If your code ends in W1, M1, or X (for example, 1257L W1), you’re on an emergency tax code. This typically happens when you start a new job and your employer doesn’t yet have your tax details from your previous role. Emergency codes tax each pay period in isolation rather than spreading the allowance across the full year, which often means you overpay temporarily. Unlike 474L, an emergency code usually resolves itself once HMRC sends your employer the correct information.

K Codes

A K code appears when your deductions exceed your entire personal allowance—meaning you have no tax-free income at all, and the excess is effectively added to your taxable pay. If the deductions behind your 474L code grew by another £4,740, you’d tip into K code territory. The number after the K tells your employer how much extra taxable income to add.

How to Check Whether Your Code Is Correct

The fastest way to check is through HMRC’s “Check your Income Tax” online service, which shows exactly how your code was calculated: your starting personal allowance, each deduction HMRC has applied, and the resulting code.
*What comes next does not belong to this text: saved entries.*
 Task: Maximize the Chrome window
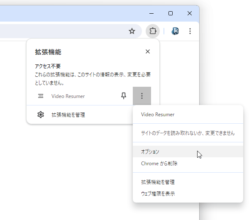pos(171,13)
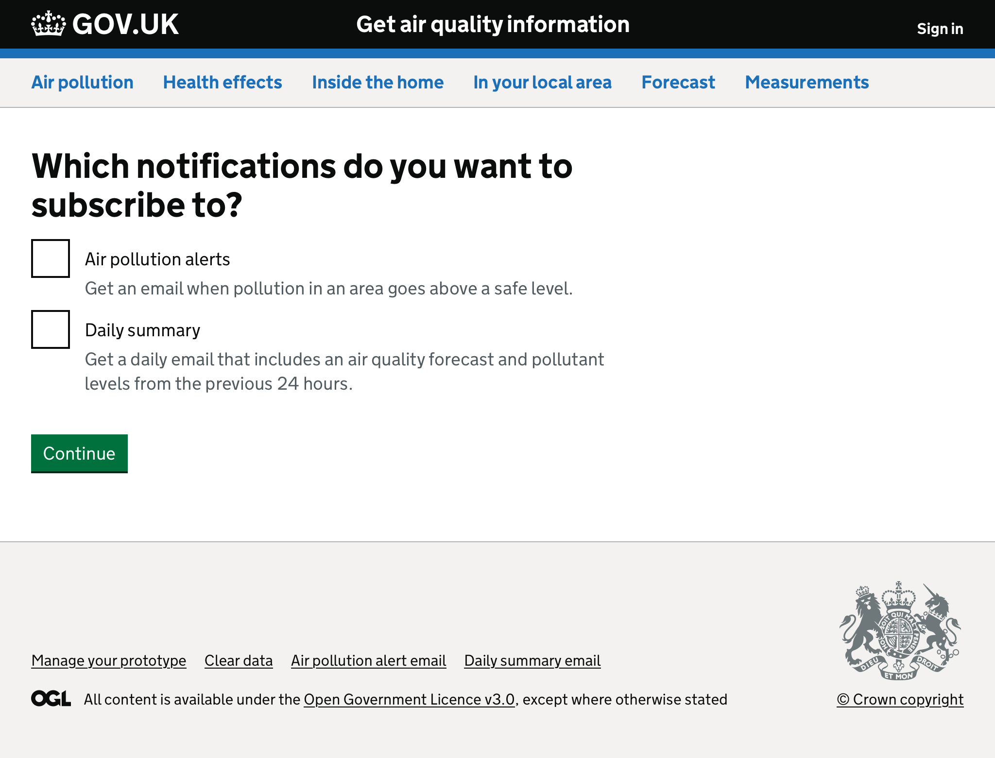Click the Measurements navigation icon
The image size is (995, 758).
tap(806, 82)
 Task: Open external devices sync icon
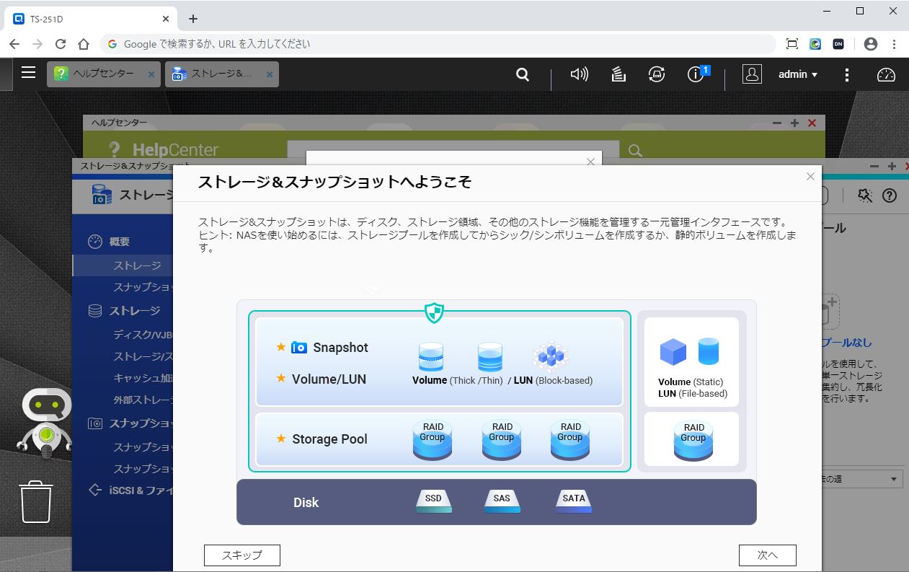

You can also use the HMRC app to view the same information.

Before you review, gather a few things. Your most recent payslip shows which code your employer is actually using, which should match what HMRC has on file. Your P60 summarises your total pay and tax for the previous tax year and helps you spot whether an underpayment from last year has been coded in. If you receive benefits in kind, your P11D lists the taxable value of each one—compare those figures against the deductions HMRC shows online to make sure nothing has been doubled or carried forward incorrectly.

Common errors include benefits in kind that have ended but are still being deducted, estimated income figures that are too high, or underpayments that you’ve already settled through Self Assessment being collected a second time through your code. These mistakes are more frequent than most people realise, and they don’t fix themselves.

How to Get Your Tax Code Changed

If something looks wrong, you can update your income details or report changes directly through the “Check your Income Tax” service online. The tool lets you correct income estimates, report that a benefit in kind has ended, or flag other changes in real time. For more complicated issues, you can call the HMRC Income Tax helpline to speak with an adviser.

Once HMRC agrees to a change, they issue a P2 Coding Notice to you and send the updated code electronically to your employer’s payroll system. Most employers apply the new code in the next pay run, though it can take a few weeks to come through. If you’ve been overtaxed while on the wrong code, the excess is usually refunded automatically through your subsequent paychecks as the payroll system recalculates your year-to-date position.

Refunds and Time Limits

If your 474L code was wrong and you overpaid tax, you’re generally entitled to a refund. In most cases this happens automatically: HMRC sends a P800 tax calculation after the end of the tax year, and if it shows you’ve overpaid, you can claim the refund online or wait for a cheque. You have four years from the end of the relevant tax year to claim overpaid income tax, so don’t assume old overpayments are lost if you’ve only just noticed.

On the other side, if HMRC discovers you were undertaxed because you didn’t report a benefit or other income, penalties can apply. The severity depends on why the error happened. A genuine mistake where you took reasonable care typically attracts no penalty. Carelessness can result in a penalty of up to 30% of the underpaid tax, and deliberate errors carry penalties of 20% to 70%. Cooperating with HMRC by disclosing the error early and helping calculate what’s owed reduces any penalty significantly.

You don’t need to wait until the end of the tax year to act. If your code looks wrong right now, checking it through your personal tax account takes a few minutes and could save you months of unnecessary deductions.